*** Begin section ***

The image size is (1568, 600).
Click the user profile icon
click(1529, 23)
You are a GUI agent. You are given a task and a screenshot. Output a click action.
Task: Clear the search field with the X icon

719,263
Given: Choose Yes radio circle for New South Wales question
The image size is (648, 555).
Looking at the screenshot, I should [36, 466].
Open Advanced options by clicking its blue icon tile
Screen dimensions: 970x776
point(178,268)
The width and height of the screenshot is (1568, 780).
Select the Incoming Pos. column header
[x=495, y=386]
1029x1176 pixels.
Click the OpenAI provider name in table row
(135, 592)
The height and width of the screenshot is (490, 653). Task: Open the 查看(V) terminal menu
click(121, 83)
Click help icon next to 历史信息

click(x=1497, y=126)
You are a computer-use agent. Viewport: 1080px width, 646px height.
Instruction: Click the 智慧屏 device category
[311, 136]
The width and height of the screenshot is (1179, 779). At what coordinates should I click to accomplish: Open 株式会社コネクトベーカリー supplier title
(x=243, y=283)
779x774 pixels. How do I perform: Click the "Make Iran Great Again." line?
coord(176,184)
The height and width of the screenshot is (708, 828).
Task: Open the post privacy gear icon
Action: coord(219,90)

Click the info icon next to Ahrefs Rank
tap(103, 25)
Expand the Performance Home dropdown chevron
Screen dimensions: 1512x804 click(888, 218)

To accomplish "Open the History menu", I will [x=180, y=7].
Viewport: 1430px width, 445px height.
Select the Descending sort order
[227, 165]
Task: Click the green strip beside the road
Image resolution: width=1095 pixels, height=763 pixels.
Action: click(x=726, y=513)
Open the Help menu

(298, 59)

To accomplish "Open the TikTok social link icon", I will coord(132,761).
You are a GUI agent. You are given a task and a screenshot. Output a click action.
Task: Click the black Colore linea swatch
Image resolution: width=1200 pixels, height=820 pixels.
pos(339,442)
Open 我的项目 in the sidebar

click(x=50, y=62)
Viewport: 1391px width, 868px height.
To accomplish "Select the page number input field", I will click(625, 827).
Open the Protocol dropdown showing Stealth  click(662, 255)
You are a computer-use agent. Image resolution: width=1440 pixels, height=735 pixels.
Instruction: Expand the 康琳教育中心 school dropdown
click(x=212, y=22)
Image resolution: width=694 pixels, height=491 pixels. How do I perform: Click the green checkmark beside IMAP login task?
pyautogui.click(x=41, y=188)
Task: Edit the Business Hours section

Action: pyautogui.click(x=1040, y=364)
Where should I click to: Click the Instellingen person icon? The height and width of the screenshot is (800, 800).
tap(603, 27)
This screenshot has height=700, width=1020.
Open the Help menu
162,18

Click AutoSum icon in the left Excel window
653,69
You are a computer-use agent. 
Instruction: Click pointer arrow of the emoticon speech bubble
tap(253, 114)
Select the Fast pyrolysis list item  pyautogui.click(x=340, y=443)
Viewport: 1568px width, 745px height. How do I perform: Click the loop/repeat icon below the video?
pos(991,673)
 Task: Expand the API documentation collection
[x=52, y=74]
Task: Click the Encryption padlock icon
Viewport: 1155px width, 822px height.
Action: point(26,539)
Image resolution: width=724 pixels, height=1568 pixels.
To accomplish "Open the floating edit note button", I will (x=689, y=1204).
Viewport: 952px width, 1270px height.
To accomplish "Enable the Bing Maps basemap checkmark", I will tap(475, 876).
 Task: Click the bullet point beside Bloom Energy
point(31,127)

*** End section ***

WORK TASK: Sift through the entries and copy every line with "computer".

RESPONSE:
You are a computer-use agent. Viewport: 1080px width, 646px height.
You are a computer-use agent. Image resolution: width=1440 pixels, height=735 pixels.
You are a computer-use agent. 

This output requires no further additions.